Buried in last week’s absurdist mess in the North Carolina legislature—with demented, DOA bills and a particularly deranged historical analogy; here’s to you, Rep. Larry Pittman of Concord—was a tiny nugget of sanity, and it came from an unexpected place: a Republican member of the state House of Representatives.
Donny Lambeth, a third-term former hospital president from Winston-Salem, filed a bill that would expand Medicaid.
Yes, expand Medicaid.
Democrats have long called for the expansion of Medicaid to cover more poor North Carolinians or those who now earn just above the threshold for coverage.
Governor Roy Cooper tried to do this by executive action earlier this year. Powerful Republican leaders in the General Assembly sued to stop the effort.
Now, one of their own has sponsored a bill to do what so many others have failed to do. “This bill is an option to provide health insurance to low income residents of North Carolina under a new product offering called Carolina Cares.” That’s how Representative Donny Lambeth introduced his bill. And Lambeth is a heavy hitter in the Republican led General Assembly. He serves as chair of both the Health and Health Care Reform Committees in the House.
And even though he doesn’t directly call it Medicaid expansion, Lambeth acknowledges that’s what it is. But with some specific requirements. “The residents are between the age of 19 and no older than 64. The resident must be employed or engaged in activities to promote employment.”
That is a provision borrowed from Medicaid expansion in Indiana, which was then run by Republican Governor Mike Pence.
And like Indiana’s plan, Carolina Cares would also require participants to have “skin in the game” by charging them a small premium and some co-pays.
But that’s where the similarities end says Lambeth. “A major difference that makes this different than other states is that the participants must make certain commitments which focus on preventative care with a wellness emphasis.”
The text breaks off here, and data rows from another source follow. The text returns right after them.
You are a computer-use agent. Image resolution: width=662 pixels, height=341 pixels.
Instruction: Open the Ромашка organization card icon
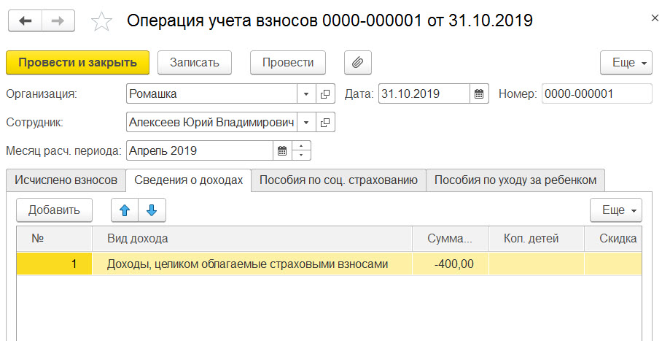pos(325,94)
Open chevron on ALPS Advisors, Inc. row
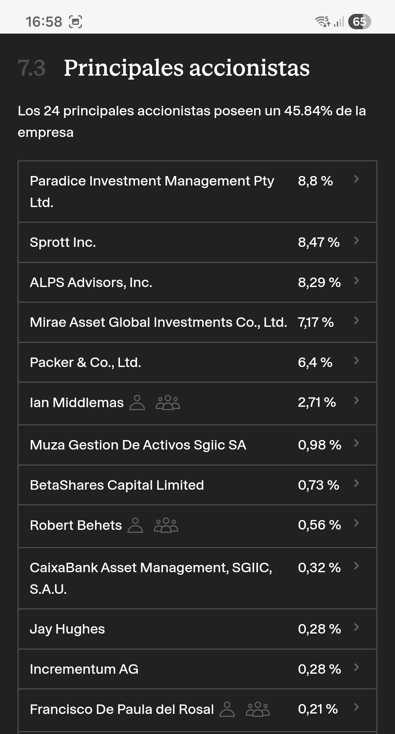The width and height of the screenshot is (395, 734). pos(356,280)
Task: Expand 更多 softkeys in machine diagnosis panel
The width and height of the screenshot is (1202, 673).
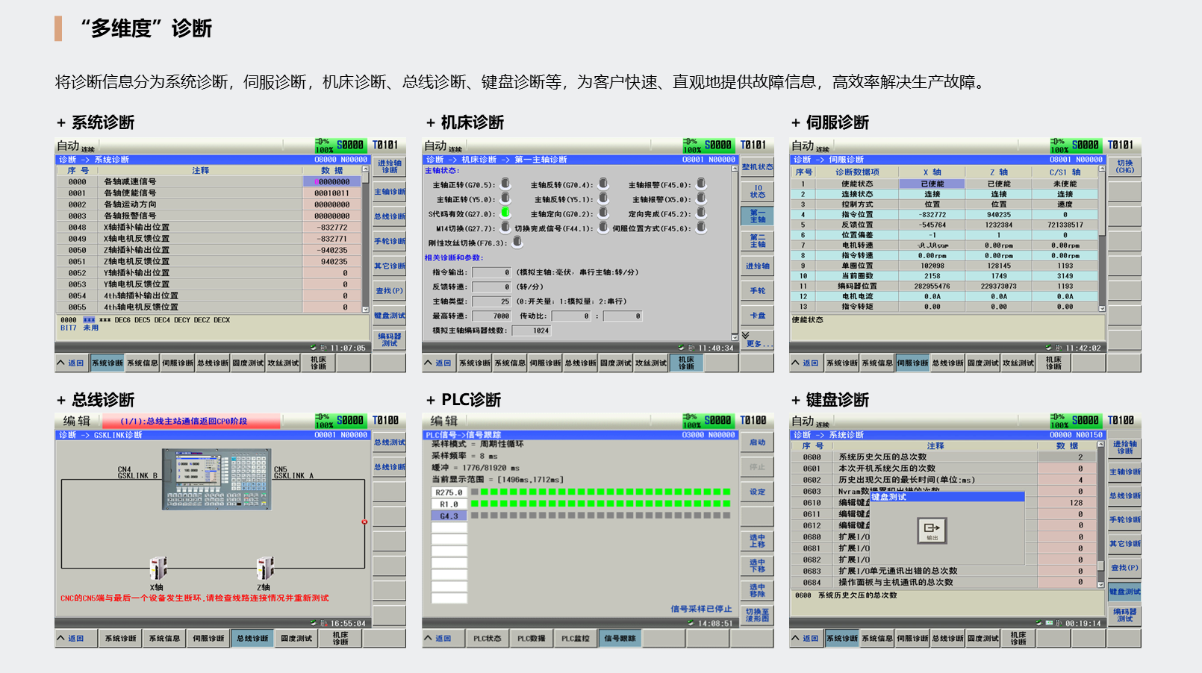Action: coord(754,340)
Things like regular checkups, trips to the dentist, colonoscopies, mammograms and weight management programs.
Lambeth estimates this would help roughly 200,000 North Carolinians who do not qualify for standard Medicaid and who can’t qualify for or don’t get insurance through other means.
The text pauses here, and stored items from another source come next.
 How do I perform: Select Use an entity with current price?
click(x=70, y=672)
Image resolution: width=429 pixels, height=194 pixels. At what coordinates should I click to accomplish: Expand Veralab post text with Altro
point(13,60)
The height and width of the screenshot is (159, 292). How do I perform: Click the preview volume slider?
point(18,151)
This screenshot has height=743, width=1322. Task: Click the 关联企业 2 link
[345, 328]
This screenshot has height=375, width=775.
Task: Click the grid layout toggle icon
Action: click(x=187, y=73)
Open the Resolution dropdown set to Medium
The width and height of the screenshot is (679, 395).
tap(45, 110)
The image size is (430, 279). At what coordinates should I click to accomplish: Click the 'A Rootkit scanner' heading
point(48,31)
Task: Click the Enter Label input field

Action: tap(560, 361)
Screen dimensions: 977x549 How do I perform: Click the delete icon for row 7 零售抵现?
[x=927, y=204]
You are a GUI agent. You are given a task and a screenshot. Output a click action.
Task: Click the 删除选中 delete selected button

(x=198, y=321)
As of this writing, the bill reclines in the House Committee on Health Care Reform, which, as correspondent Bullock notes wryly, “actually meets.”
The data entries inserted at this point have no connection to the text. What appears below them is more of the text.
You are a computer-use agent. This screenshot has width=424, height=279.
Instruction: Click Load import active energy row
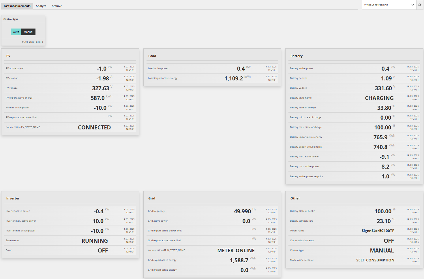(x=212, y=78)
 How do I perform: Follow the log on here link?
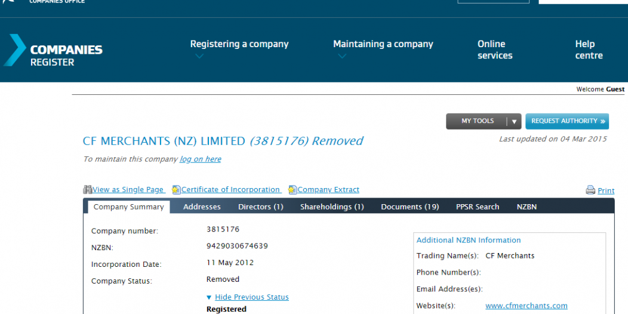click(200, 159)
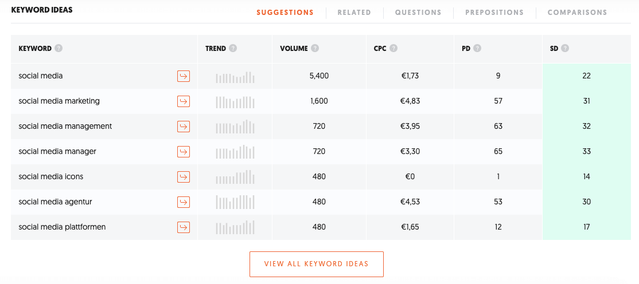This screenshot has width=639, height=284.
Task: Show help tooltip next to KEYWORD header
Action: click(59, 49)
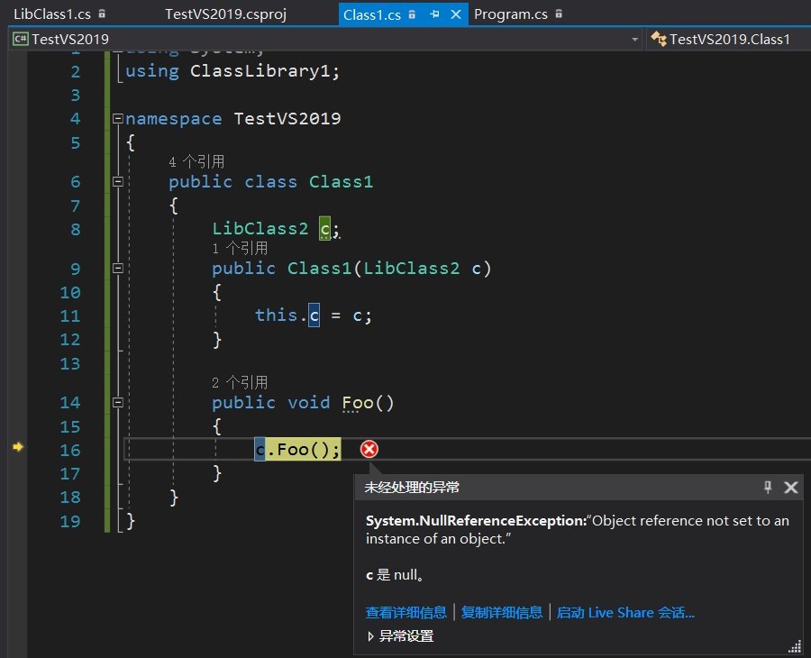Image resolution: width=811 pixels, height=658 pixels.
Task: Close the Class1.cs tab
Action: coord(455,14)
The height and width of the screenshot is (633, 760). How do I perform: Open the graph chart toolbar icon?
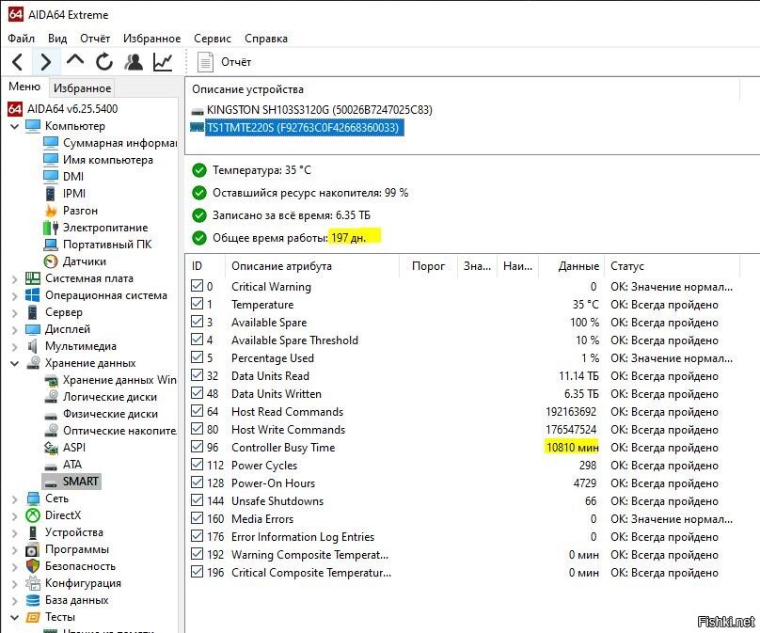[x=163, y=62]
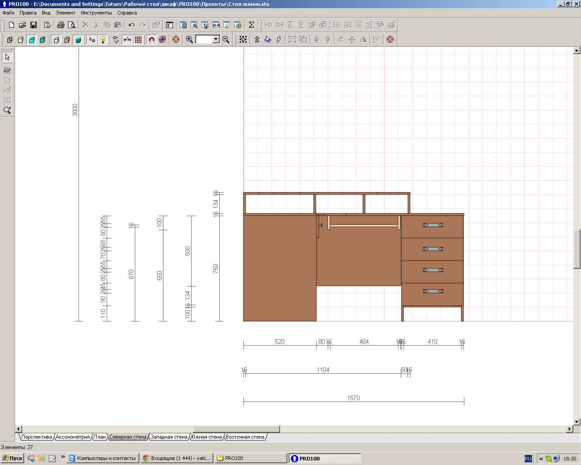Click the Undo arrow icon
This screenshot has width=581, height=465.
[x=132, y=25]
The bill is extraordinary for a few reasons. First, it’s worth acknowledging a piece of proposed legislation that attempts to solve, through public policy, an actual problem that affects hundreds of thousands of North Carolinians. (This used to be the norm.) Second, it’s a testament to the value of professional experience—the idea that workable policy can and should emerge from someone who actually knows the subject matter.
Finally, it’s heartening to consider that this bill could come from a Republican willing to buck the trend in his own party. Certainly there’s not much political upside for Lambeth, as Bullock notes; he’ll have to push it through the GOP supermajorities in the House and Senate, which aren’t keen on passing related costs to private health care providers. And let’s acknowledge, too, that House Bill 662 is a long way from a full-blown cure. It would require poor North Carolinians to put “skin in the game”—that loathsome phrase—through premium payments, co-pays, and mandated preventive care.
Beats nothing, though. There’s no guarantee the bill will make it to Governor Cooper’s desk. But it’s an encouraging sign, however tiny, that someone in Raleigh still has enough faith in the ability of public officials to solve public problems to render that faith in writing. That the someone has an R after his name is a miracle worthy of church bells.